2. Prepare structures and force fields. Validate protonation states, tautomers, ligand parameters, and solvent/ion conditions.
3. Choose method and windows. Typical alchemical protocols use 10–30 windows with denser spacing near end states.
4. Equilibrate each window carefully. NVT/NPT equilibration is essential before collecting production trajectories.
5. Run replicas. Multiple independent seeds improve uncertainty estimates and expose hidden non-convergence.
6. Analyze with BAR/MBAR (or TI integration). Report mean and confidence intervals; inspect overlap matrices and hysteresis.
7. Validate against experiment or known benchmarks. Use blinded test sets when possible.

# Pseudocode outline for an alchemical relative binding free energy run
for lambda in windows:
    minimize(lambda)
    equilibrate(lambda, ensemble="NPT")
    run_production(lambda, n_replicas=3, length_ns=5-20)

collect_energies(all_windows)
deltaG, err = mbar_analysis(all_windows)
report(deltaG, err, convergence_plots=True)

Best practices for accurate results

• Use soft-core potentials for turning off Lennard-Jones interactions.
• Check phase-space overlap between neighboring windows.
• Monitor convergence vs simulation time, not just final values.
• Run forward and reverse directions where feasible to detect hysteresis.
• Estimate uncertainty using block analysis or independent replicas.
• Keep protocols consistent across systems in a benchmark series.

Popular software tools

Common MD engines for free energy workflows include GROMACS, AMBER, NAMD, and OpenMM. Analysis is often done with pymbar, WHAM utilities, or engine-specific toolchains.

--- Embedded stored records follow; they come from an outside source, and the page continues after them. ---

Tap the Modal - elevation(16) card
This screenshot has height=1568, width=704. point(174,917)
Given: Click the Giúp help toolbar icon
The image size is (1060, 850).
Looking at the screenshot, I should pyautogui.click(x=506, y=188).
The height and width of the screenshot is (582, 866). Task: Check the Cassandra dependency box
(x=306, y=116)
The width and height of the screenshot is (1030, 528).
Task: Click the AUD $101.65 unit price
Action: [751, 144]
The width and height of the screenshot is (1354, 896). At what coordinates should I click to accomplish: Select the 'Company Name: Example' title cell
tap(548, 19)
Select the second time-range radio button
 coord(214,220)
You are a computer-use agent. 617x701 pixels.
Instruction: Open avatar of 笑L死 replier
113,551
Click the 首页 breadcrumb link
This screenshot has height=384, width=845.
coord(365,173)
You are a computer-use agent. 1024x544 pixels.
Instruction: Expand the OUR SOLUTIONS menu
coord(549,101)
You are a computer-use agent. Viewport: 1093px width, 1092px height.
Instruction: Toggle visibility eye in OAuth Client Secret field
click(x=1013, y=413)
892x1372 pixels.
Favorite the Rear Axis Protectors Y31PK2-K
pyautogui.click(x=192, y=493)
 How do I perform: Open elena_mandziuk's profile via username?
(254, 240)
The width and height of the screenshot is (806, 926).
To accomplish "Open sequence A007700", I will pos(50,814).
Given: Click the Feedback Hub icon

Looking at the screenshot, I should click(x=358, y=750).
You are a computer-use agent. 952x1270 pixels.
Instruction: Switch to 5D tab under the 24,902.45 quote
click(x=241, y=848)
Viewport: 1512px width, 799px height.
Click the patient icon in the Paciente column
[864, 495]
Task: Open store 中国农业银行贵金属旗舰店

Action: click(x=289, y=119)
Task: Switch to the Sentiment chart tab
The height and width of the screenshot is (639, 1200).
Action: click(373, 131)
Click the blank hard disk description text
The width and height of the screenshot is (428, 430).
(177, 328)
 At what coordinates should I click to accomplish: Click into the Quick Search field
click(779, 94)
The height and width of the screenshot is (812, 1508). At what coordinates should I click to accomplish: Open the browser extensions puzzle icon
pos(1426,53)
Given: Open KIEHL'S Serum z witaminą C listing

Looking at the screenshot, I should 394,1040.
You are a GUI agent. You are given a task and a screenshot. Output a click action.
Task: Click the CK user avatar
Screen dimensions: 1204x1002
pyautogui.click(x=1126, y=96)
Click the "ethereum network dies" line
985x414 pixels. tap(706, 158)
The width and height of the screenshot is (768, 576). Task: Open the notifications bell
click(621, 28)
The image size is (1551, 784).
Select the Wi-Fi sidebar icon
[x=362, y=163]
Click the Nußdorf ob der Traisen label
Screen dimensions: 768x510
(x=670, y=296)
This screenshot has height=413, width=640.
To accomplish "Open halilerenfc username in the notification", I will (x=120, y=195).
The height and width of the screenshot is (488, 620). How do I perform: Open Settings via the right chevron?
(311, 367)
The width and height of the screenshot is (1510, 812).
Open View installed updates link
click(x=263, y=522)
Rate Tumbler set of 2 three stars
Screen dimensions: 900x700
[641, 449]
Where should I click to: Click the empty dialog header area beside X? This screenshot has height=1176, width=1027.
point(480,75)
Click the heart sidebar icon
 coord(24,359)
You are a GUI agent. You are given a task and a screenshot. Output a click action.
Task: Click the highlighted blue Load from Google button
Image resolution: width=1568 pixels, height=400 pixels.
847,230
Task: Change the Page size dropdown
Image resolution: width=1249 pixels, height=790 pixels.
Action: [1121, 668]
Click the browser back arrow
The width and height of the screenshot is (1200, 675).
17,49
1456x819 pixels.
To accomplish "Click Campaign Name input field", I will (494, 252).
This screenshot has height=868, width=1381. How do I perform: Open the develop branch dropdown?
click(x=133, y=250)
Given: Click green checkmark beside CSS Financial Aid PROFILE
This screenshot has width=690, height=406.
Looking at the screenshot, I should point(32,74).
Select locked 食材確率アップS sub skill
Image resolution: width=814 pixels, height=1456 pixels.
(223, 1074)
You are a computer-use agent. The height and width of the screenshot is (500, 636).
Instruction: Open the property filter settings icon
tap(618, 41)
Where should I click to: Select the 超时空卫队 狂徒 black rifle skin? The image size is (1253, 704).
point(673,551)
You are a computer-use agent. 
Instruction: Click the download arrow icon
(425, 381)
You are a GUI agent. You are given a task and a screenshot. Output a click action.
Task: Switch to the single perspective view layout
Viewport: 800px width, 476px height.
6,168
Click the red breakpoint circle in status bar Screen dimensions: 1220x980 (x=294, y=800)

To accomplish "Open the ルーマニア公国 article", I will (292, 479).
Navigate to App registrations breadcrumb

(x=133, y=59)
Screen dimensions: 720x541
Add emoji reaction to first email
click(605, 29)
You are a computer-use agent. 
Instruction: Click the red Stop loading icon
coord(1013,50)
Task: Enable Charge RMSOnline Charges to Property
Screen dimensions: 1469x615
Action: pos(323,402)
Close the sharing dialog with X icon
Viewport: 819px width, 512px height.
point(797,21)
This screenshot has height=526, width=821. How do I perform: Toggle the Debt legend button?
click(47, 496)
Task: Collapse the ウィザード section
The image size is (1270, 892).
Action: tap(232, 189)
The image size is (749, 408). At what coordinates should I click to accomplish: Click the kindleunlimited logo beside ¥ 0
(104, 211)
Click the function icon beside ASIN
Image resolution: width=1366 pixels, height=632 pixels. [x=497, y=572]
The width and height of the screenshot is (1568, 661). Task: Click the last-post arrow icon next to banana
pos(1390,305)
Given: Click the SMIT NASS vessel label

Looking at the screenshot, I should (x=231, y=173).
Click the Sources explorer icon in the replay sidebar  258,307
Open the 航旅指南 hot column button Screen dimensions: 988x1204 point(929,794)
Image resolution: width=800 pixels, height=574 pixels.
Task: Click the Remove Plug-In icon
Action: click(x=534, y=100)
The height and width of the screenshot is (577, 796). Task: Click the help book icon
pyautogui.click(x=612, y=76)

For reproducibility, store input files, random seeds, software versions, and analysis scripts in version control.

Common pitfalls and fixes

• Poor overlap: add intermediate windows or adjust soft-core parameters.
• Slow conformational changes: use enhanced sampling or longer runs.
• Force field artifacts: test alternative parameterizations and validate small-molecule charges.
• Finite-size effects: increase box size and use correction schemes when needed.
• Unstable end states: apply restraints and standard-state corrections consistently.